» Stored data:
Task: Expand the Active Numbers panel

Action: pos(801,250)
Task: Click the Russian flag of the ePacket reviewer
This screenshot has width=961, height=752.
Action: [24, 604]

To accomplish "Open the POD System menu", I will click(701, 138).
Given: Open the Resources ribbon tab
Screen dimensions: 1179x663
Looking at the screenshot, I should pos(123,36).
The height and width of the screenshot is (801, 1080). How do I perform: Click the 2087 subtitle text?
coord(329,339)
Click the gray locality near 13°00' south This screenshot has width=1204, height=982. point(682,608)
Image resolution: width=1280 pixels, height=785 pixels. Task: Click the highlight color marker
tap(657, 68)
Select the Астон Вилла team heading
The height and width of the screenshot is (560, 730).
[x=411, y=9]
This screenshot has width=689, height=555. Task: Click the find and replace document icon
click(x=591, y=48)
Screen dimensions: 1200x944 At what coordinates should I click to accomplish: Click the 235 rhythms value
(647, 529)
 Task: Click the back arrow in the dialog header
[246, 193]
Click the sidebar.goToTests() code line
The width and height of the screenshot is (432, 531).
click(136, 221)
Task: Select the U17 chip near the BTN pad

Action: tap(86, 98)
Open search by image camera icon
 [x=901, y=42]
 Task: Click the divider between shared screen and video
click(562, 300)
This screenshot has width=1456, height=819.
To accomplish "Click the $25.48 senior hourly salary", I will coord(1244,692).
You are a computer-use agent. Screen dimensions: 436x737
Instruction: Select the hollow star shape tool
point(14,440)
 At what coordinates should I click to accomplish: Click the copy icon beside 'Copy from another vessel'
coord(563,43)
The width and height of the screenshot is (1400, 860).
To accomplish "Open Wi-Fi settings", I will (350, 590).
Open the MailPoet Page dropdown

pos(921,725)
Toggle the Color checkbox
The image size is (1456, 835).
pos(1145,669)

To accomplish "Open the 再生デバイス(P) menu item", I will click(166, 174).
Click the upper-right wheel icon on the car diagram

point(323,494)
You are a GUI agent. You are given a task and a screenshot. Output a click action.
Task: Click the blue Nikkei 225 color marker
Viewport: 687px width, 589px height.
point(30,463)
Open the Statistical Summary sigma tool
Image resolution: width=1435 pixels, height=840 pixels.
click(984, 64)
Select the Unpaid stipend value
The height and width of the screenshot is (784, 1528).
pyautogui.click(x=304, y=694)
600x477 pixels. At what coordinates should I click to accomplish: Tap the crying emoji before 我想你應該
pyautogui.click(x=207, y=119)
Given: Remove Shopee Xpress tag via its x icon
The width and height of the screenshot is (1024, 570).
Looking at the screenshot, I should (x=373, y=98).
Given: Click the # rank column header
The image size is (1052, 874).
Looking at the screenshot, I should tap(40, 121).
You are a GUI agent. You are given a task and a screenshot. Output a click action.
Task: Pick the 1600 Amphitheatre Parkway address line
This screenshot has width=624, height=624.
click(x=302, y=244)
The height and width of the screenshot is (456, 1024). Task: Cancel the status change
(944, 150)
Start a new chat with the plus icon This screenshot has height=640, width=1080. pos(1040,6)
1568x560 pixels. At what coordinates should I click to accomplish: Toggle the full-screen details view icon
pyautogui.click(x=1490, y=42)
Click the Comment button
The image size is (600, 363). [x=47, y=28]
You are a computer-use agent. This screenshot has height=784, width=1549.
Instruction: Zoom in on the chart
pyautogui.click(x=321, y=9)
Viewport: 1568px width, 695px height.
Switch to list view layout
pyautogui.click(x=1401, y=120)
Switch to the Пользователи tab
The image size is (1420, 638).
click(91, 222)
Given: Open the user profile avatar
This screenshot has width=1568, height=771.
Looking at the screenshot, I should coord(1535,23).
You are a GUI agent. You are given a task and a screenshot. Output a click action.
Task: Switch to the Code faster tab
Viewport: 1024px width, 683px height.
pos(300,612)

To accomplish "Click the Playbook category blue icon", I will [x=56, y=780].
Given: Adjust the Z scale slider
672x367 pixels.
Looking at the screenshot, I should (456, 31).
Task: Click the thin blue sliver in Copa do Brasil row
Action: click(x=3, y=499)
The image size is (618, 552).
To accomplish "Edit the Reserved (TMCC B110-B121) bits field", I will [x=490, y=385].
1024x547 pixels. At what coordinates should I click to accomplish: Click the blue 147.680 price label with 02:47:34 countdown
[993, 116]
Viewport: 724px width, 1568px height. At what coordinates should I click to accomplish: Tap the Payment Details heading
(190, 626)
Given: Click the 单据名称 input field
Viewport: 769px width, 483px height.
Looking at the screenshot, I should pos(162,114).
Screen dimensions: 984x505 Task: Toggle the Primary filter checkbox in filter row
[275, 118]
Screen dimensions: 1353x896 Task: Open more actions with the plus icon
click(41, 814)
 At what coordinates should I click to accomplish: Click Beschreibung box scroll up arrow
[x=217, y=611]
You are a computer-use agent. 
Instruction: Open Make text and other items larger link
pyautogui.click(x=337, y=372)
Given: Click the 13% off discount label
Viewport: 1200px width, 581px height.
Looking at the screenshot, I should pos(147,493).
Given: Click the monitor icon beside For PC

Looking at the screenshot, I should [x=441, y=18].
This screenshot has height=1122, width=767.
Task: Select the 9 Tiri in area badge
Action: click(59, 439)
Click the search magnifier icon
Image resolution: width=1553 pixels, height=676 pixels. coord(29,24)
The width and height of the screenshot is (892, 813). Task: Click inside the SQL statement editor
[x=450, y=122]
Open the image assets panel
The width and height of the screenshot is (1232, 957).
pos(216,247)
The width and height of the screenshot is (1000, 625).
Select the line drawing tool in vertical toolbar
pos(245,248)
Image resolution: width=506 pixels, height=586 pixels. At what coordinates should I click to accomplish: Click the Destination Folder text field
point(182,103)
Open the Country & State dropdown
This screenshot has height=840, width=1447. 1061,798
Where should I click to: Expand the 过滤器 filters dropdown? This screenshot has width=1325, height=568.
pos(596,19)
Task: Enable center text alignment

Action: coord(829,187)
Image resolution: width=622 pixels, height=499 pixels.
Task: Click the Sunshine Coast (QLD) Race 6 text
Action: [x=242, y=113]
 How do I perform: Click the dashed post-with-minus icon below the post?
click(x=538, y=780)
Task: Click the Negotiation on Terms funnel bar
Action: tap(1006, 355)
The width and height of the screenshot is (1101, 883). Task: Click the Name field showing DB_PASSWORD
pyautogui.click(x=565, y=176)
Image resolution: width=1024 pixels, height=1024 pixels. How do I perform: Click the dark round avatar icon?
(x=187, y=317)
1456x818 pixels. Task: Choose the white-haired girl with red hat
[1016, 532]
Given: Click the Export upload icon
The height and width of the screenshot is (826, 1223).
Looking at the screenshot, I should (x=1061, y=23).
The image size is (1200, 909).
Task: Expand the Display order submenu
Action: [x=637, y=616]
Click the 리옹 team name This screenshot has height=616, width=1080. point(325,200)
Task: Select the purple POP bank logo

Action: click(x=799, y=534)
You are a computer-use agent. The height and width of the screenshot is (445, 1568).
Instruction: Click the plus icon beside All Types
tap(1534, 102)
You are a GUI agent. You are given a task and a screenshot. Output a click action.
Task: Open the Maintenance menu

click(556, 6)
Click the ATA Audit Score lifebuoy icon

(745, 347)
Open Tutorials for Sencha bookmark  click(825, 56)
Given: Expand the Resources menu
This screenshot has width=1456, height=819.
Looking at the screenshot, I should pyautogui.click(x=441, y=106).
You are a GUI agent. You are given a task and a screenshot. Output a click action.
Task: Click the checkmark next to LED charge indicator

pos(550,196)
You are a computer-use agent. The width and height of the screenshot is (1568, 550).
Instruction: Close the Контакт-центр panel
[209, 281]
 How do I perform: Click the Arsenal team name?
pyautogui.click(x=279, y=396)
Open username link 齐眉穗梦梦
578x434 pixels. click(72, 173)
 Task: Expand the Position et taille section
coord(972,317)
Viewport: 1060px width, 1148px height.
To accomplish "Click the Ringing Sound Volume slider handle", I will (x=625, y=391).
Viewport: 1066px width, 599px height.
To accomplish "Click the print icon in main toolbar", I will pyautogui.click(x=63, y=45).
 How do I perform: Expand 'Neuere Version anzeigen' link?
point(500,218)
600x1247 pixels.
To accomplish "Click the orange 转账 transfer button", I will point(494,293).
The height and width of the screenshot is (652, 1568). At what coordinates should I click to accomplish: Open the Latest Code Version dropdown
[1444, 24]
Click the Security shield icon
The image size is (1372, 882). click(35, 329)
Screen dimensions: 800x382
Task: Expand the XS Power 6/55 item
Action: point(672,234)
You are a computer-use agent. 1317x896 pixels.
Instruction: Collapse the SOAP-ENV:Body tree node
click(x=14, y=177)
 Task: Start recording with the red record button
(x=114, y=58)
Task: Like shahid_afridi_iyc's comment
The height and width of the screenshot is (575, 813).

» Exercise aim: Starting at the line above that contains "Viewport: 1200px width, 581px height.", repeat each line exactly up to and including the line that contains "Given: Click the Export upload icon", and stop there.

» Solved problem:
Viewport: 1200px width, 581px height.
Looking at the screenshot, I should pos(147,493).
Given: Click the monitor icon beside For PC

Looking at the screenshot, I should [x=441, y=18].
This screenshot has height=1122, width=767.
Task: Select the 9 Tiri in area badge
Action: click(59, 439)
Click the search magnifier icon
Image resolution: width=1553 pixels, height=676 pixels. coord(29,24)
The width and height of the screenshot is (892, 813). Task: Click inside the SQL statement editor
[x=450, y=122]
Open the image assets panel
The width and height of the screenshot is (1232, 957).
pos(216,247)
The width and height of the screenshot is (1000, 625).
Select the line drawing tool in vertical toolbar
pos(245,248)
Image resolution: width=506 pixels, height=586 pixels. At what coordinates should I click to accomplish: Click the Destination Folder text field
point(182,103)
Open the Country & State dropdown
This screenshot has height=840, width=1447. 1061,798
Where should I click to: Expand the 过滤器 filters dropdown? This screenshot has width=1325, height=568.
pos(596,19)
Task: Enable center text alignment

Action: coord(829,187)
Image resolution: width=622 pixels, height=499 pixels.
Task: Click the Sunshine Coast (QLD) Race 6 text
Action: [x=242, y=113]
 How do I perform: Click the dashed post-with-minus icon below the post?
click(x=538, y=780)
Task: Click the Negotiation on Terms funnel bar
Action: tap(1006, 355)
The width and height of the screenshot is (1101, 883). Task: Click the Name field showing DB_PASSWORD
pyautogui.click(x=565, y=176)
Image resolution: width=1024 pixels, height=1024 pixels. How do I perform: Click the dark round avatar icon?
(x=187, y=317)
1456x818 pixels. Task: Choose the white-haired girl with red hat
[1016, 532]
Given: Click the Export upload icon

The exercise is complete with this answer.